A new company has leased about 1,500 acres in the Kanawha Valley of West Virginia and hopes to find investors to raise $2 billion to develop an ethane cracker and other downstream facilities.
Meanwhile, more than 600 people have signed an online petition stating their support for construction of a cracker in the Kanawha Valley, while an industry report estimates that ethane production in the United States will increase 50% by 2016.
Invictus LLC, a company incorporated last fall, has a five-year option on 1,456 acres in the Upper Kanawha Valley near Coalburg. Richard Neely — a Charleston attorney and former West Virginia Supreme Court Justice who is a principal partner at Invictus — told NGI the company has bold plans for the property, a former mountaintop removal strip mine.
“It may end up being a refinery in addition to being a cracker,” Neely said. “We’re exploring the possibility of converting some of this Marcellus Shale gas into things like diesel fuel — using some version of the Fischer-Tropsch [FT] process — and into naphtha and some other useful products. We’re not limiting ourselves to simply separating out the ethylene and converting it to ethylene oxide.”
According to Neely, Invictus’ other investors are former Department of Environmental Protection (DEP) Secretary Michael Callaghan, Cunningham Energy President Ryan Cunningham and the Charleston-based firm Gaddy Engineering.

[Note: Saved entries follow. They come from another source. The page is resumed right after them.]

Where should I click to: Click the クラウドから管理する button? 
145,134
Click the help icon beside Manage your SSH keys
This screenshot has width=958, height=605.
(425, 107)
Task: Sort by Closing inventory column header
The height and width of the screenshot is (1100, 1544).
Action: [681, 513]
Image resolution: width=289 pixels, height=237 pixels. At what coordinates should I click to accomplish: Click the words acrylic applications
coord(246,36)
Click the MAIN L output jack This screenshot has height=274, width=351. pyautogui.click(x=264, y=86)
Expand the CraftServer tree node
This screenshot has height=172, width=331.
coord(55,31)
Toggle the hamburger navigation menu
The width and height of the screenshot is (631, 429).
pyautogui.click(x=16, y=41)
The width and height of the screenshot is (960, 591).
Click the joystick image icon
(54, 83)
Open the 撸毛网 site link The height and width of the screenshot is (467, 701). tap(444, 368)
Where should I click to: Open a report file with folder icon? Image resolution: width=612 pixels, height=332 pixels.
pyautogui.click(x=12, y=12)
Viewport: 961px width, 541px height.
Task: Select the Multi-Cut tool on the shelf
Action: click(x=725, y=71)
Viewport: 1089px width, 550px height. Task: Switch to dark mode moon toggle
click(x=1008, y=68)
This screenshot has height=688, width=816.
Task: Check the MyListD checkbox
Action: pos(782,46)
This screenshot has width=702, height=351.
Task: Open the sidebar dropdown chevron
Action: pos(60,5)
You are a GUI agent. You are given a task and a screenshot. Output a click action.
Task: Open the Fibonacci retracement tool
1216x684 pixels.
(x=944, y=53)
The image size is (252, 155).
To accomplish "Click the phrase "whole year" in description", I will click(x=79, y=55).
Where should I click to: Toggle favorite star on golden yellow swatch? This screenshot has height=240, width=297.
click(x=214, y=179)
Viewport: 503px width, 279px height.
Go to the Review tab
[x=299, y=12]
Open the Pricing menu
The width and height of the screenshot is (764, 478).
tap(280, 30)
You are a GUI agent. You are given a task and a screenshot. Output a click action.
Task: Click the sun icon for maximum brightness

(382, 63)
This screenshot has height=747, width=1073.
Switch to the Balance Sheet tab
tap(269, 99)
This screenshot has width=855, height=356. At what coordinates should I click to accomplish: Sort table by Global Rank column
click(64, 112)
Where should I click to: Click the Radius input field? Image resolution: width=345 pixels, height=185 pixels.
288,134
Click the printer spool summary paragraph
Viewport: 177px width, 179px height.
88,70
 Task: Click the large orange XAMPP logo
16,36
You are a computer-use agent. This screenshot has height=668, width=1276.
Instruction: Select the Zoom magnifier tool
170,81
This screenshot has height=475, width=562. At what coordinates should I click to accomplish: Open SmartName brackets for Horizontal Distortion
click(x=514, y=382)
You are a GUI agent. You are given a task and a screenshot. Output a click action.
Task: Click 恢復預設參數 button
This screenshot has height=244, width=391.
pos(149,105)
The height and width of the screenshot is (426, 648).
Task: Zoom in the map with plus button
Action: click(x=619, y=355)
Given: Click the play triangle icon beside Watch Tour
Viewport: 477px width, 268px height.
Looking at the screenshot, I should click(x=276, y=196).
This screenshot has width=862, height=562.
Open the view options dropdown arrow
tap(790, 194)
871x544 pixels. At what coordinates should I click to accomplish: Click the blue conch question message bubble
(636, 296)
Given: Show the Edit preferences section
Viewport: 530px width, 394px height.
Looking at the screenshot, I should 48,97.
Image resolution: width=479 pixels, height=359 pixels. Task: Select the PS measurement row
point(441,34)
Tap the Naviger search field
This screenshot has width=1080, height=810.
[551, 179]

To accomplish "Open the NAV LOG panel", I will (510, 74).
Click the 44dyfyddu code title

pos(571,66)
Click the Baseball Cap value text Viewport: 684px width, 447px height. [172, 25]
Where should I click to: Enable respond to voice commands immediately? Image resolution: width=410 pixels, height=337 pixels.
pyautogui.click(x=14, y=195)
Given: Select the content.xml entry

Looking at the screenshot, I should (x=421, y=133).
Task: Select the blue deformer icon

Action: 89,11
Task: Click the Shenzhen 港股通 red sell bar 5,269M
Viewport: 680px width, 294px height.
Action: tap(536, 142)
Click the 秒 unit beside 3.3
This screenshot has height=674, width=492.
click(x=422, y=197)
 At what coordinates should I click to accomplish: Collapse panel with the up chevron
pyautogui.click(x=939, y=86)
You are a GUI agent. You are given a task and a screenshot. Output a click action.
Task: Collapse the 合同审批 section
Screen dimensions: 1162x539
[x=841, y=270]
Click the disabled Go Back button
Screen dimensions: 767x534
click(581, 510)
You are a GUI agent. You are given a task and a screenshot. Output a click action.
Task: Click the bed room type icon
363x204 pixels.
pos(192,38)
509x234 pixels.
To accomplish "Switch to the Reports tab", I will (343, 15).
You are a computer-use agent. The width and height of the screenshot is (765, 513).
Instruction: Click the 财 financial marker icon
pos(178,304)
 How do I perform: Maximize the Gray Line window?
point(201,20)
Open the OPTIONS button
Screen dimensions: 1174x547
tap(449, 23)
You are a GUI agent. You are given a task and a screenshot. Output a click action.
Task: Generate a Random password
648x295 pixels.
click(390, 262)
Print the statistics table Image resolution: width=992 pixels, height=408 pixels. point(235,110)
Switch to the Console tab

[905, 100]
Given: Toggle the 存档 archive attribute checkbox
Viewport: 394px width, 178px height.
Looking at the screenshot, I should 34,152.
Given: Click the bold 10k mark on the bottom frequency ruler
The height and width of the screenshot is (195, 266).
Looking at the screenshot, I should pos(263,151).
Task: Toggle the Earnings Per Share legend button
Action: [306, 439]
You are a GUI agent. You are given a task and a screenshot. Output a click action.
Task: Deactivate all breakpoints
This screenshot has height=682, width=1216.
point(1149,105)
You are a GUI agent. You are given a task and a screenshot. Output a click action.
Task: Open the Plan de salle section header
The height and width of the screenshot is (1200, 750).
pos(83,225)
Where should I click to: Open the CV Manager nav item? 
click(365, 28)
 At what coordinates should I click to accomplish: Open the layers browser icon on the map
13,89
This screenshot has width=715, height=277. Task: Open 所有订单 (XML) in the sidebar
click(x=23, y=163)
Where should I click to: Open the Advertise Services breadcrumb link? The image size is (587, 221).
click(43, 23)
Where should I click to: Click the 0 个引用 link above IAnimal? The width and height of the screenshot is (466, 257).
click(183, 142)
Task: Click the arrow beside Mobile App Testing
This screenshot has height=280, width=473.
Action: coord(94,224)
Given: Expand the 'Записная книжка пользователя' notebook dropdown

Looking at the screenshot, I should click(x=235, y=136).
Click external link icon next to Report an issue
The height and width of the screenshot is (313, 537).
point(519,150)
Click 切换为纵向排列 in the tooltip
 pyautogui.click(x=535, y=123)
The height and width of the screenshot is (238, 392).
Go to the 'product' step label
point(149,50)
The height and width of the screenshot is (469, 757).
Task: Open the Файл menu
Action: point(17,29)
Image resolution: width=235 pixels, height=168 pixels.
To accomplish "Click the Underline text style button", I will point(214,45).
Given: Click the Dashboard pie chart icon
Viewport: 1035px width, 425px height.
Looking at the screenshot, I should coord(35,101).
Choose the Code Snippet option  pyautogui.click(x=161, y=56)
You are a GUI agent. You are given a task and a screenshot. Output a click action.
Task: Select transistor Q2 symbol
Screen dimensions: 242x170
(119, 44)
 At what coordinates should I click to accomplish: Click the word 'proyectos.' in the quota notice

Neely said the company was looking to raise $3 million in equity funds to create a plant design model that would satisfy DEP requirements for an air permit, conduct further research into FT technology and take bids from contractors for the construction of the plant, which is estimated to cost $2 billion. He said his partners were confident that the $2 billion for the plant could be raised on the private capital market, but the company was open to discussing a joint venture with a major.
The type of facility envisioned by Neely and his partners would thrill the Charleston Area Alliance (CAA), which has created an online petition seeking support for an ethane cracker in the Kanawha Valley.
“We still have a fairly sizable chemical industry here, with companies like Bayer, Dow, DuPont and others,” Matthew Ballard, CEO of the CAA, told NGI. “This would help recharge the industry and really help us achieve some downstream successes from the ethane cracker as well.”
Ballard estimated that an ethane cracker would require at least a $1.5 billion investment, but would create thousands of construction jobs over a couple of years, followed by several hundred permanent jobs. He added that several downstream jobs would also be created at existing businesses because they would no longer have to import feedstock from elsewhere to create polyethylene, ethylene oxide and other products.
According to a report by Bentek Energy LLC and Turner, Mason & Co., American ethane production is expected to rise 50% — or by 475 million b/d — by 2016. The report said Texas would account for most (280 million b/d) of an increase in American ethane supplies, while the demand for ethane will increase to 352 million b/d over the next five years.
Several companies are eyeing the states of the Marcellus Shale region as the location for an ethane cracker.
Royal Dutch Shell plc is reportedly considering sites in West Virginia, Ohio and Pennsylvania for a world-class cracker that could consume 60,000-80,000 b/d of ethane (see NGI, Dec. 5; Sept. 12). And West Virginia officials have made the argument on several occasions that the Mountain State is the best option for an ethane cracker (see NGI, Aug. 29; July 18; May 9).
Elsewhere, a unit of Range Resources Corp. has agreed to supply Marcellus Shale ethane to Dow Chemical Co.’s existing operations in Louisiana, Westlake Chemical Corp. plans to expand its ethylene capacity and Sasol Ltd. is considering a cracker in Louisiana (see NGI, April 25; April 7). Last week Chevron Phillips Chemical Co. LP announced that it would build a world-class cracker facility in Baytown, TX (see related story).